Source records -
• • • • •

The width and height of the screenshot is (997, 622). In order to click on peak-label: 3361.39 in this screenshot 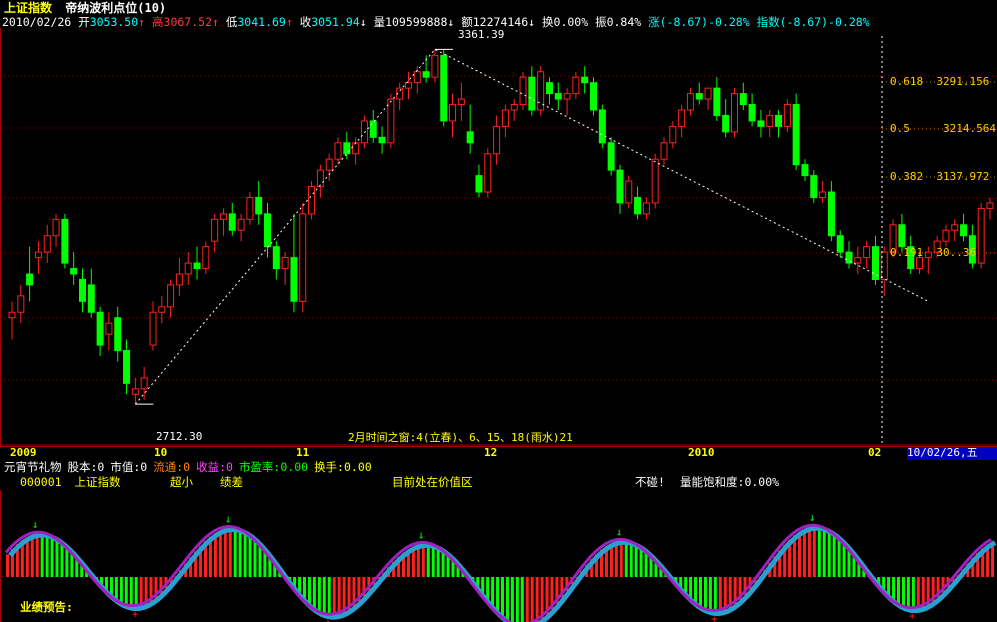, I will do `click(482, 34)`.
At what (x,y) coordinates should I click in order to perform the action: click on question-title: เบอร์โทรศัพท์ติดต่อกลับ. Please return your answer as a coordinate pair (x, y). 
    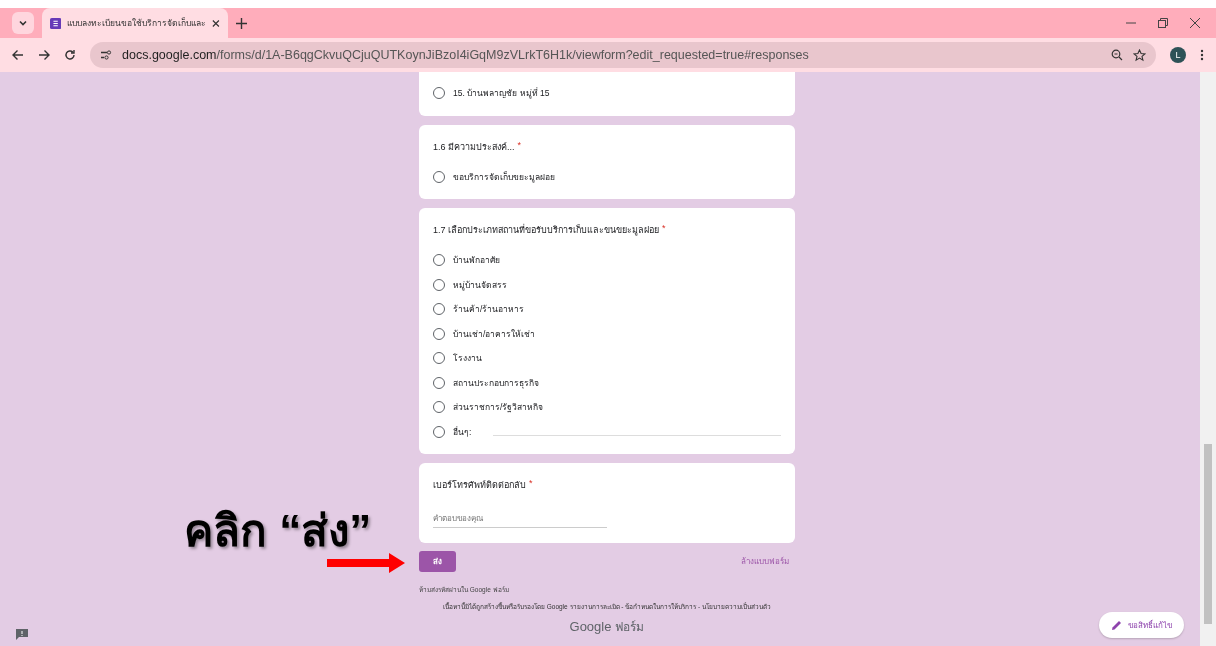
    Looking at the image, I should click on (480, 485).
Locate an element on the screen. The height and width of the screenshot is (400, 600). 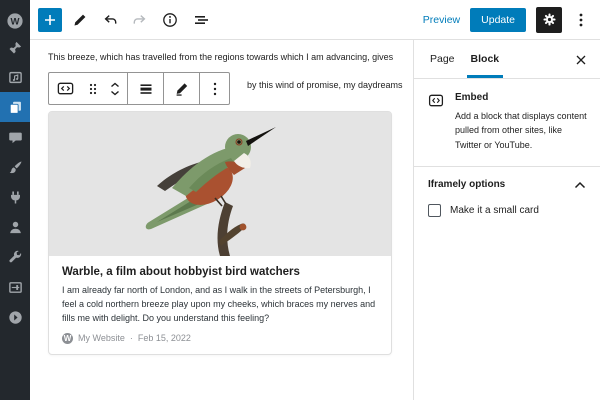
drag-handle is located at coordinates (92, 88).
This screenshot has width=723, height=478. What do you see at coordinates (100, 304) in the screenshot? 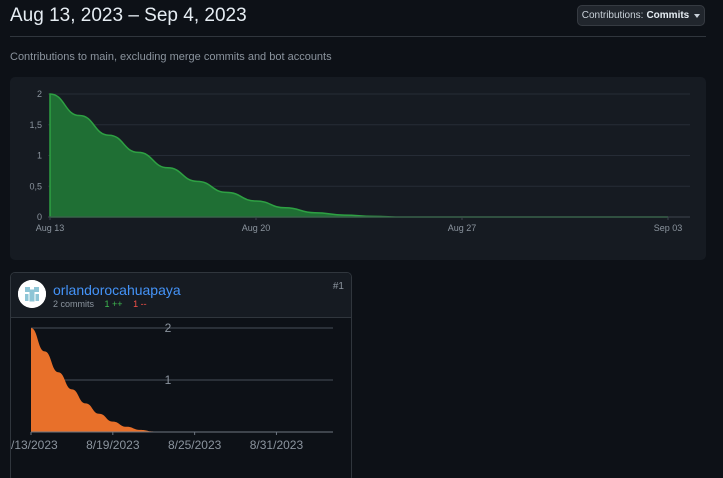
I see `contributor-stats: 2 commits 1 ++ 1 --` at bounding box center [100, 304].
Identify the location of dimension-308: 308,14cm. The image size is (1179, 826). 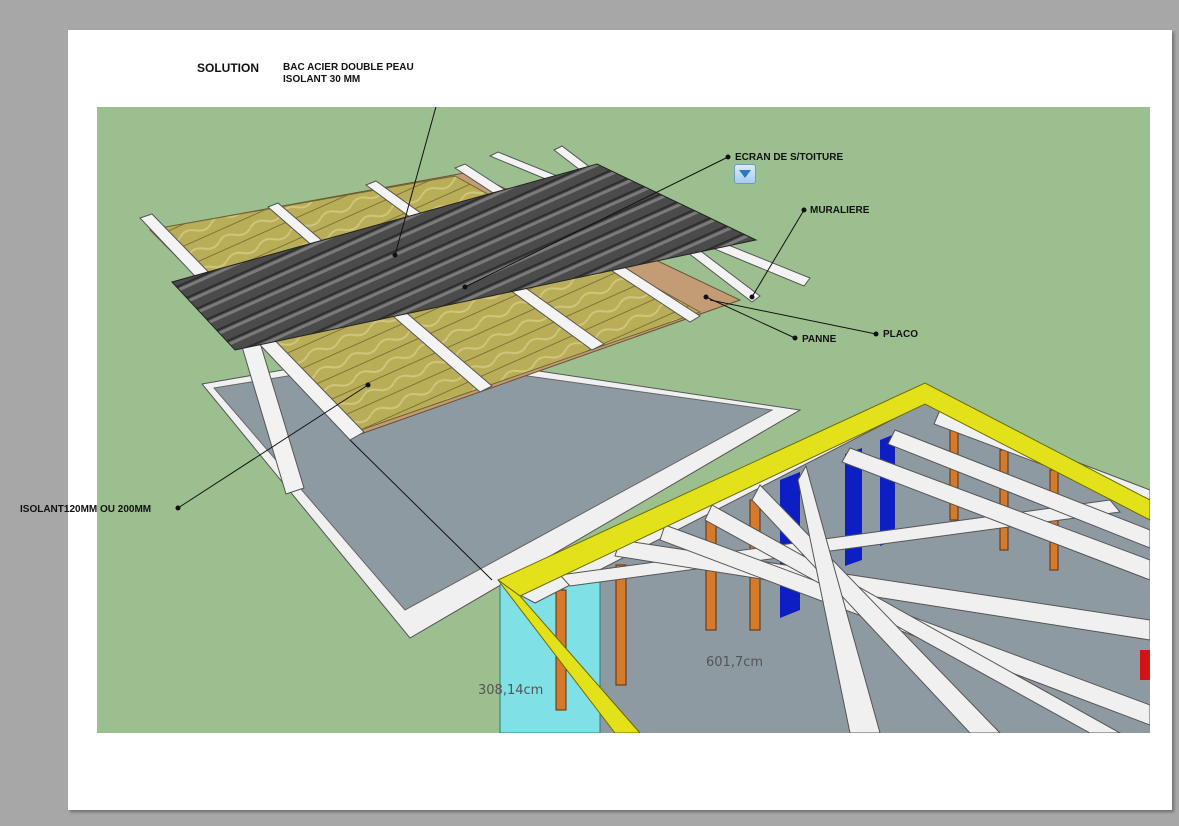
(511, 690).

• • • • •

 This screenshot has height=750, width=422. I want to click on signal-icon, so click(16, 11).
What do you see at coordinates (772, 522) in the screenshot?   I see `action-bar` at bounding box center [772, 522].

• • • • •

Task goal -
Please transcribe the rows starting at the line that contains "At what (x,y)" and stopping after the line that contains "center [100, 304].", leaving out the pictures.

Written reply -
At what (x,y) coordinates should I click in order to perform the action: click on question-title: เบอร์โทรศัพท์ติดต่อกลับ. Please return your answer as a coordinate pair (x, y). 
    Looking at the image, I should click on (480, 485).
Locate an element on the screen. The height and width of the screenshot is (400, 600). 
drag-handle is located at coordinates (92, 88).
This screenshot has width=723, height=478. What do you see at coordinates (100, 304) in the screenshot? 
I see `contributor-stats: 2 commits 1 ++ 1 --` at bounding box center [100, 304].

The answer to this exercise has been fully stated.